Description of the task
Search the records for lines that contain the word "computer". Copy them all.

Input data
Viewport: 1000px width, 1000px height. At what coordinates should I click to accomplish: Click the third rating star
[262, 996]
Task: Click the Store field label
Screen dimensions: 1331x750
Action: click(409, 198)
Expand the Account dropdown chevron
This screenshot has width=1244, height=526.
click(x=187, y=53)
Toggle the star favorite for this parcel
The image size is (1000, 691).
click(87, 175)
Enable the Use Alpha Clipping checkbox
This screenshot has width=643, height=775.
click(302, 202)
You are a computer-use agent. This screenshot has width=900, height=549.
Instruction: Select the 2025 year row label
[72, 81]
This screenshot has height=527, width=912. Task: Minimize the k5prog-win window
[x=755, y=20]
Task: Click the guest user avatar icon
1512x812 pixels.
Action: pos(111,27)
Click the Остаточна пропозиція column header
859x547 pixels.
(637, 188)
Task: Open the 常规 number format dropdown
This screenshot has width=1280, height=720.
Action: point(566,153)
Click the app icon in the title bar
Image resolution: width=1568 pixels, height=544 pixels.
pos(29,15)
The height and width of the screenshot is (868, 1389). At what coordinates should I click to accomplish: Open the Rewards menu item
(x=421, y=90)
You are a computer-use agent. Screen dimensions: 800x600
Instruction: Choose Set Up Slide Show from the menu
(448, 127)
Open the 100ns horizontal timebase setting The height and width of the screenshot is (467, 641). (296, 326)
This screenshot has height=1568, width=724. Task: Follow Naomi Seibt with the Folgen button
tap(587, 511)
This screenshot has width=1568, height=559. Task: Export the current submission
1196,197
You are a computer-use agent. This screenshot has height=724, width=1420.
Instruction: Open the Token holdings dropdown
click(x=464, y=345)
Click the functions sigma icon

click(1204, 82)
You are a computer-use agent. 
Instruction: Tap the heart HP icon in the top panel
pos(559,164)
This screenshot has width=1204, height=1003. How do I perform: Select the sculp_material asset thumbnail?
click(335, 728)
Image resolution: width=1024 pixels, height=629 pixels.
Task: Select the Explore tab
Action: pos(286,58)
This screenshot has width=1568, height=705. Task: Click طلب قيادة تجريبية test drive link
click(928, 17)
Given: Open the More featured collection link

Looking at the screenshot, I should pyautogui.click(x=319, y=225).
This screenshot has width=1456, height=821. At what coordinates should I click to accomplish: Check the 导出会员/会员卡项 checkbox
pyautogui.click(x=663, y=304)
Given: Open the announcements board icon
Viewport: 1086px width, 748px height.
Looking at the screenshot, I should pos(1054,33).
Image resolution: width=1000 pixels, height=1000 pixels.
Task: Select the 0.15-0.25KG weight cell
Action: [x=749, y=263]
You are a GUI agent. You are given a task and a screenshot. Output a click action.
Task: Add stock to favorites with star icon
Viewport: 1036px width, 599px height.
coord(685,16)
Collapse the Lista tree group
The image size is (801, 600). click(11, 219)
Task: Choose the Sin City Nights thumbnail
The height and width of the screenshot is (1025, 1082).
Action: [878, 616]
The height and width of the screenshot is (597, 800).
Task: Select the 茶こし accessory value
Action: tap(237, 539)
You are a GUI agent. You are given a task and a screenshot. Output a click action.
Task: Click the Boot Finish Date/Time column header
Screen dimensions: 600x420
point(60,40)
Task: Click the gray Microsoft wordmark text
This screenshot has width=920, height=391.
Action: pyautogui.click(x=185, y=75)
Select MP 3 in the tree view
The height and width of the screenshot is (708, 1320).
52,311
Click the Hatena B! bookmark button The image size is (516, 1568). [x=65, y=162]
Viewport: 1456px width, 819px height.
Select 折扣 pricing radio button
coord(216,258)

Answer to this problem
You are a computer-use agent. This screenshot has width=900, height=549.
You are a computer-use agent. Screen dimensions: 800x600
You are a computer-use agent. This screenshot has height=724, width=1420.
You are a computer-use agent. 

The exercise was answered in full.